When configuration or code changes are needed, this Guidance uses GitHub (an open source environment) and CodeCommit to deploy the changes.

Read the Reliability whitepaper

The services in this Guidance are built and meet the functional capabilities needed to deploy this Guidance's best practices. To experiment with this Guidance and optimize it based on your data, you can deploy this Guidance with an AWS CloudFormation template and experiment with:

  1. Creating different Amazon Redshift clusters and running SQL scripts, such as changing the INI files.

  2. Customizing the Docker build (inject any additional libraries and dependencies) by using Dockerfile, a text document that contains all the commands a user could call on the command line to assemble an image. 

  3. Adding configuration for the Jenkins job build with a Jenkinsfile, a text file that contains the definition of a Jenkins Pipeline, and is checked into source control. 

  4. Changing to build process details with buildspec.yml, a collection of build commands and related settings in YAML format.

We recommend you deploy the Amazon EC2 instance in the same Region with the Amazon Redshift cluster to reduce connection latency while performing the SQL statement commands.
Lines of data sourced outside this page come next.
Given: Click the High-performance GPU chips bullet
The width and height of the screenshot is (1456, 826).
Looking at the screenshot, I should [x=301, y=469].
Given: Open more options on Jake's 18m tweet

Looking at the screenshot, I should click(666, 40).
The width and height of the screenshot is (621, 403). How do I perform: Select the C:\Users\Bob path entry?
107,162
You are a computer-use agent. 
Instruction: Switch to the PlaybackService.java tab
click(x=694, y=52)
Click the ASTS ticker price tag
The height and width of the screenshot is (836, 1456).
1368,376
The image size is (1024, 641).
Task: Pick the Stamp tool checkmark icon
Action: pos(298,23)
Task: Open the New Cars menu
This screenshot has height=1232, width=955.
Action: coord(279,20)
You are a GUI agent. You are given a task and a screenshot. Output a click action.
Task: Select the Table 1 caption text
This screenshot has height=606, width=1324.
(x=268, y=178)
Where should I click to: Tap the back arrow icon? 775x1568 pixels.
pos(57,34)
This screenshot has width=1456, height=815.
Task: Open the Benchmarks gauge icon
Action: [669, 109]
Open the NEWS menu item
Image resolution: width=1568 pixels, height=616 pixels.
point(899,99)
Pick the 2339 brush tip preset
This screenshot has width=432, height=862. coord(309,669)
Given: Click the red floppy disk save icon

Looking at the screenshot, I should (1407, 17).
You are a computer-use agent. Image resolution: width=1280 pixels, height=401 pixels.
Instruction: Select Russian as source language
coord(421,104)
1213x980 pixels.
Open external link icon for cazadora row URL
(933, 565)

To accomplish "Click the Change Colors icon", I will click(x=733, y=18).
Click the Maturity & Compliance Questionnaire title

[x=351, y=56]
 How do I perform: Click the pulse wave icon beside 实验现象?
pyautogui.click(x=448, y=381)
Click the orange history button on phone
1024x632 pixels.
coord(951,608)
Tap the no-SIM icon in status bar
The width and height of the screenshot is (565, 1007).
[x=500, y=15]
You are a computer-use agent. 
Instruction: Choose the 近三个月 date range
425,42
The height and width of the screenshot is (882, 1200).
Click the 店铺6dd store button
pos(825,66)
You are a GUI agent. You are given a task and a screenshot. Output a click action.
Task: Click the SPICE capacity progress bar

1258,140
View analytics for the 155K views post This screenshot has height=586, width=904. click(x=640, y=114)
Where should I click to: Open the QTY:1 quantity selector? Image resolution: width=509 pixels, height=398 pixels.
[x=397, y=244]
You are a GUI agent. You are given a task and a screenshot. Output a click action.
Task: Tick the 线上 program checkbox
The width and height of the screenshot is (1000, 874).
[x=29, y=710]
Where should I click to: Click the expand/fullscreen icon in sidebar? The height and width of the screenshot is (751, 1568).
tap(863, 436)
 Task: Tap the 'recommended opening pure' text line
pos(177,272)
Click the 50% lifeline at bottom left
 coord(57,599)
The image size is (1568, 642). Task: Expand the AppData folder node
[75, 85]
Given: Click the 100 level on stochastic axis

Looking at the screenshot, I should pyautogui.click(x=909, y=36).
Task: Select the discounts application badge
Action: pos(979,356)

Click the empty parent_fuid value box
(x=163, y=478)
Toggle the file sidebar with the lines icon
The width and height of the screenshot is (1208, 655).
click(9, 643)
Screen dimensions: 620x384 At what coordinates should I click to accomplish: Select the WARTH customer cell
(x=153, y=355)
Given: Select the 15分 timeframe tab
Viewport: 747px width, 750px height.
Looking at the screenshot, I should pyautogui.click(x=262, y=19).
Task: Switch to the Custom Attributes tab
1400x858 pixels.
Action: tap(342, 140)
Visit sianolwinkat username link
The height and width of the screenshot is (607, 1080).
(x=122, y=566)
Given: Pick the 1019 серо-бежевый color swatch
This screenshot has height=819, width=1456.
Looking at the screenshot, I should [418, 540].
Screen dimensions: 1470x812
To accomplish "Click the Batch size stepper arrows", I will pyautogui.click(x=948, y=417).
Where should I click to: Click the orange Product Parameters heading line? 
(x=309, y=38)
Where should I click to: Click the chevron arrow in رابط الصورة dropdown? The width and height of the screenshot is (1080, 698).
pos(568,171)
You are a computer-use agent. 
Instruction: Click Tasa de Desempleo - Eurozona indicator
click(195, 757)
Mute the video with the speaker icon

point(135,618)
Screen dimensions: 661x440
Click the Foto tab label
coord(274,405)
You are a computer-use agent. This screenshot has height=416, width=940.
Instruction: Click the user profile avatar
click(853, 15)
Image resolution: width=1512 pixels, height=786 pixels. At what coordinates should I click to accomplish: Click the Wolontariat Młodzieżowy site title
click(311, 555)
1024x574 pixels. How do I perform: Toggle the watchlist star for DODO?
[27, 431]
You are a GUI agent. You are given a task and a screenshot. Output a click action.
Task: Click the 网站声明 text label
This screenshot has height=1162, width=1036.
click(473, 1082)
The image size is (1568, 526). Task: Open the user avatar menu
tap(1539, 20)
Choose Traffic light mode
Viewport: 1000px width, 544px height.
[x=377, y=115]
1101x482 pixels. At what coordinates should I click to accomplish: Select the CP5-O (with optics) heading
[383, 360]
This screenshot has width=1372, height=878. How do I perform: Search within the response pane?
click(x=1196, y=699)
Read the Performance Efficiency whitepaper

Except for Amazon EC2 instances, all services in this Guidance are serverless. If you use CloudFormation, it deploys to a virtual private cloud (VPC) that displays costs associated with the Guidance. Because this Guidance is deployed in a contained VPC, there are no data transfer charges. We do recommend you stop any instances when not in use to reduce costs.

Read the Cost Optimization whitepaper

Except for Amazon EC2, the serverless components in this Guidance help reduce your carbon footprint by scaling to continually match your workloads while ensuring that only the minimum resources are required.

Read the Sustainability whitepaper

Implementation Resources

The sample code is a starting point. It is industry validated, prescriptive but not definitive, and a peek under the hood to help you begin.
Open sample code on GitHub

Disclaimer

The sample code; software libraries; command line tools; proofs of concept; templates; or other related technology (including any of the foregoing that are provided by our personnel) is provided to you as AWS Content under the AWS Customer Agreement, or the relevant written agreement between you and AWS (whichever applies). You should not use this AWS Content in your production accounts, or on production or other critical data. You are responsible for testing, securing, and optimizing the AWS Content, such as sample code, as appropriate for production grade use based on your specific quality control practices and standards. Deploying AWS Content may incur AWS charges for creating or using AWS chargeable resources, such as running Amazon EC2 instances or using Amazon S3 storage.